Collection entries
--- --- ---
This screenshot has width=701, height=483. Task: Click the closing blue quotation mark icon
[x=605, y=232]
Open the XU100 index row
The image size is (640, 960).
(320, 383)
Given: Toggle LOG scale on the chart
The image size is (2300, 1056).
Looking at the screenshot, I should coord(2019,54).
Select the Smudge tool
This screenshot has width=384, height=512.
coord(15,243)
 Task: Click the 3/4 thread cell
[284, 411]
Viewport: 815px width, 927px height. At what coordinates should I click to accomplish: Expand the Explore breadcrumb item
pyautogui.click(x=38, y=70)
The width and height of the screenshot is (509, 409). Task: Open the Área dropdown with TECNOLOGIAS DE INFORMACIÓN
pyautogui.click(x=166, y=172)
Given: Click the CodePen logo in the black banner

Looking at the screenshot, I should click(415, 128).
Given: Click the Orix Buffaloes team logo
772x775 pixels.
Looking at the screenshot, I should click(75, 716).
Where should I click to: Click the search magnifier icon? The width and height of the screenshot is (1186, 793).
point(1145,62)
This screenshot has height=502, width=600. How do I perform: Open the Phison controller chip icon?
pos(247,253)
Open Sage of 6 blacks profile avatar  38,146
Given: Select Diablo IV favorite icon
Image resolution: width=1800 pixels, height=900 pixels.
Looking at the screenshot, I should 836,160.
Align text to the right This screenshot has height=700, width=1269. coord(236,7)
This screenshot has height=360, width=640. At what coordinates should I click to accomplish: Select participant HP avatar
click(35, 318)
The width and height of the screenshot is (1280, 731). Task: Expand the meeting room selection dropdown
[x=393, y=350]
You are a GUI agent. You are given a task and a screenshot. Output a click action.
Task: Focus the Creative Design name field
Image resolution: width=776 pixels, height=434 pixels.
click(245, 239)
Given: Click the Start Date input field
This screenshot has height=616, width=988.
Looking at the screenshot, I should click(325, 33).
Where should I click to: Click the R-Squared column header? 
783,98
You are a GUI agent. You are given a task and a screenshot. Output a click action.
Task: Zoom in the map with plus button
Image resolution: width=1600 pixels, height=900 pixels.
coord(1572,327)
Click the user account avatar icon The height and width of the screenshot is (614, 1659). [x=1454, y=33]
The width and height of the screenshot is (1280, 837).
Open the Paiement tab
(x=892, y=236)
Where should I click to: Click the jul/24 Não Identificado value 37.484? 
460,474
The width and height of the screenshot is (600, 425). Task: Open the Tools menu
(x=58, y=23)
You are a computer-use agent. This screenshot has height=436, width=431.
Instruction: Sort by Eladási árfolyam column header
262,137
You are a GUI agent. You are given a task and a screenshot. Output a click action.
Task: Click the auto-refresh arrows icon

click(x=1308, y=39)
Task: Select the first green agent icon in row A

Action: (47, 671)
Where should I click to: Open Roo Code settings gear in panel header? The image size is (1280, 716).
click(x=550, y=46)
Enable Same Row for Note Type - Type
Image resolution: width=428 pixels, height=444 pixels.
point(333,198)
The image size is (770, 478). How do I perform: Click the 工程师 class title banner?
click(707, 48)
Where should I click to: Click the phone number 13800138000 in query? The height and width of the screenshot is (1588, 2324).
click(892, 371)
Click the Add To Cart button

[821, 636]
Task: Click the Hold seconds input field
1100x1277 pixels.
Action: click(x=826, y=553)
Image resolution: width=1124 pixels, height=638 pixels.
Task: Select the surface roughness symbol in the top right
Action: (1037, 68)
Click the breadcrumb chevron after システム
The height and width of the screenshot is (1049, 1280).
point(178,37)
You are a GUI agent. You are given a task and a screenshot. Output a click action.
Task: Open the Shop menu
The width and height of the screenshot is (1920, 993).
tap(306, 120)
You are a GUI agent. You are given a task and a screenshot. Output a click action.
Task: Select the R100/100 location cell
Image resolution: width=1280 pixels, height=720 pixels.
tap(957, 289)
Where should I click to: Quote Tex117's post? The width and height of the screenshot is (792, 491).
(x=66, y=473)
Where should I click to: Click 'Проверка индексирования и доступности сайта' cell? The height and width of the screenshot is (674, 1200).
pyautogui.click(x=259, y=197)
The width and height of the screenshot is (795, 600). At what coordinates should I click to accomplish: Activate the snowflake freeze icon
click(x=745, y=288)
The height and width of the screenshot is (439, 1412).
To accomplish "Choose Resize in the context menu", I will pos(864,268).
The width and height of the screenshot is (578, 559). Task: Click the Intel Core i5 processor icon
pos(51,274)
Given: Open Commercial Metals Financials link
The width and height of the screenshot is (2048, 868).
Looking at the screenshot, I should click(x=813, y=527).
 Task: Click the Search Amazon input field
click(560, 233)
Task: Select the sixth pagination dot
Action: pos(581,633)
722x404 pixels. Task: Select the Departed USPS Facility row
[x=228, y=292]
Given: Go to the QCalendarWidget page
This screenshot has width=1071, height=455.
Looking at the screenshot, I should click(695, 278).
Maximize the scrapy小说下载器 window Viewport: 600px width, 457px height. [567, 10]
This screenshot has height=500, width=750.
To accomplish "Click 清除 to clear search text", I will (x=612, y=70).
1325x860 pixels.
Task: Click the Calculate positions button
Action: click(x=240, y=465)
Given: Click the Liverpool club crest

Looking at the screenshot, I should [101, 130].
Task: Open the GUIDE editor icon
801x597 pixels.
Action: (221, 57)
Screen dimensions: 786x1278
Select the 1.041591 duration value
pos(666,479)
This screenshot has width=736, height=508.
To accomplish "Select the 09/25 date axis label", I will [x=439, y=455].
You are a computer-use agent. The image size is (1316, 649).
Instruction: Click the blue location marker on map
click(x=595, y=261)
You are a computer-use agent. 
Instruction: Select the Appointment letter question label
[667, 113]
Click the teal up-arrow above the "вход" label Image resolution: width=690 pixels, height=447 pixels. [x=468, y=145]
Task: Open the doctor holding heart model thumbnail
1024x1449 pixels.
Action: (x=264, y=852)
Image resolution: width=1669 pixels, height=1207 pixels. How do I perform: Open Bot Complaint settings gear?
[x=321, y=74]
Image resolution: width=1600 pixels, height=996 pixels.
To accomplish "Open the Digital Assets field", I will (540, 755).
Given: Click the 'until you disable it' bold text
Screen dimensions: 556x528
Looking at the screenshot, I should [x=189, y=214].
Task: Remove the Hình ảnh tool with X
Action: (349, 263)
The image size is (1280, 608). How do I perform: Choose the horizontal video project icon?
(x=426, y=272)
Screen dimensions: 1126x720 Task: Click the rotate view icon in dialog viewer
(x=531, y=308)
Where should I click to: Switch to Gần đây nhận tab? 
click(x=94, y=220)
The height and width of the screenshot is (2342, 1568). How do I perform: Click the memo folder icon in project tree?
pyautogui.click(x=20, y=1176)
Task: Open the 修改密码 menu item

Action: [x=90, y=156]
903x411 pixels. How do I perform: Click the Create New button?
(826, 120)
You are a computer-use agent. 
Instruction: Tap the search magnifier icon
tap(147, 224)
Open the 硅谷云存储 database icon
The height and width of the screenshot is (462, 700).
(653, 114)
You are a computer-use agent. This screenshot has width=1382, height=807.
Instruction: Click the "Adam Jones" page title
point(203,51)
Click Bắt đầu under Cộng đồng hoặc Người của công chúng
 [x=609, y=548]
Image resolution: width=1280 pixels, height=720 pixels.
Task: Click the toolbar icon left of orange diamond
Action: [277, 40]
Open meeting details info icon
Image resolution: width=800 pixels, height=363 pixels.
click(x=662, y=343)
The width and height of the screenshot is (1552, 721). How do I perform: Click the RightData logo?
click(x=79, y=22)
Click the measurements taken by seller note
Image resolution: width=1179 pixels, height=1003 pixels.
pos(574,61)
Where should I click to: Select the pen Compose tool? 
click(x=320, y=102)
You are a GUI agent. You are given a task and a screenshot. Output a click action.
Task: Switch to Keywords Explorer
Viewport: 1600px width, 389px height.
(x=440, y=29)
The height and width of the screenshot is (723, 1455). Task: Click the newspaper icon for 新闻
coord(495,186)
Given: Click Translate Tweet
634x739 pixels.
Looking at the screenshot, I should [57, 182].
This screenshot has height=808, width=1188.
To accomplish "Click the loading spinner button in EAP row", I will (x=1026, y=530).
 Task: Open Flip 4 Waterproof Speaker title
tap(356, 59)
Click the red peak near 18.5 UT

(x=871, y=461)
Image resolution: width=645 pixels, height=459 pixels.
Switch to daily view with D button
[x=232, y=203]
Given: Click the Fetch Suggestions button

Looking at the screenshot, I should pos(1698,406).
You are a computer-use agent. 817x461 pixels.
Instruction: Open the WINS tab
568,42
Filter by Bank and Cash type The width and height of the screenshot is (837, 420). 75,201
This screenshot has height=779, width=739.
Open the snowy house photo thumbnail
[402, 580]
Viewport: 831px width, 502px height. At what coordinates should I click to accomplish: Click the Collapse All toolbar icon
--- --- ---
Only the lines above from the line containing "Task: Click the auto-refresh arrows icon" through the line containing "Enable Same Row for Note Type - Type" should be retyped, exactly and with both ends included.

◆ WRITTEN ANSWER ◆
Task: Click the auto-refresh arrows icon

click(x=1308, y=39)
Task: Select the first green agent icon in row A

Action: (47, 671)
Where should I click to: Open Roo Code settings gear in panel header? The image size is (1280, 716).
click(x=550, y=46)
Enable Same Row for Note Type - Type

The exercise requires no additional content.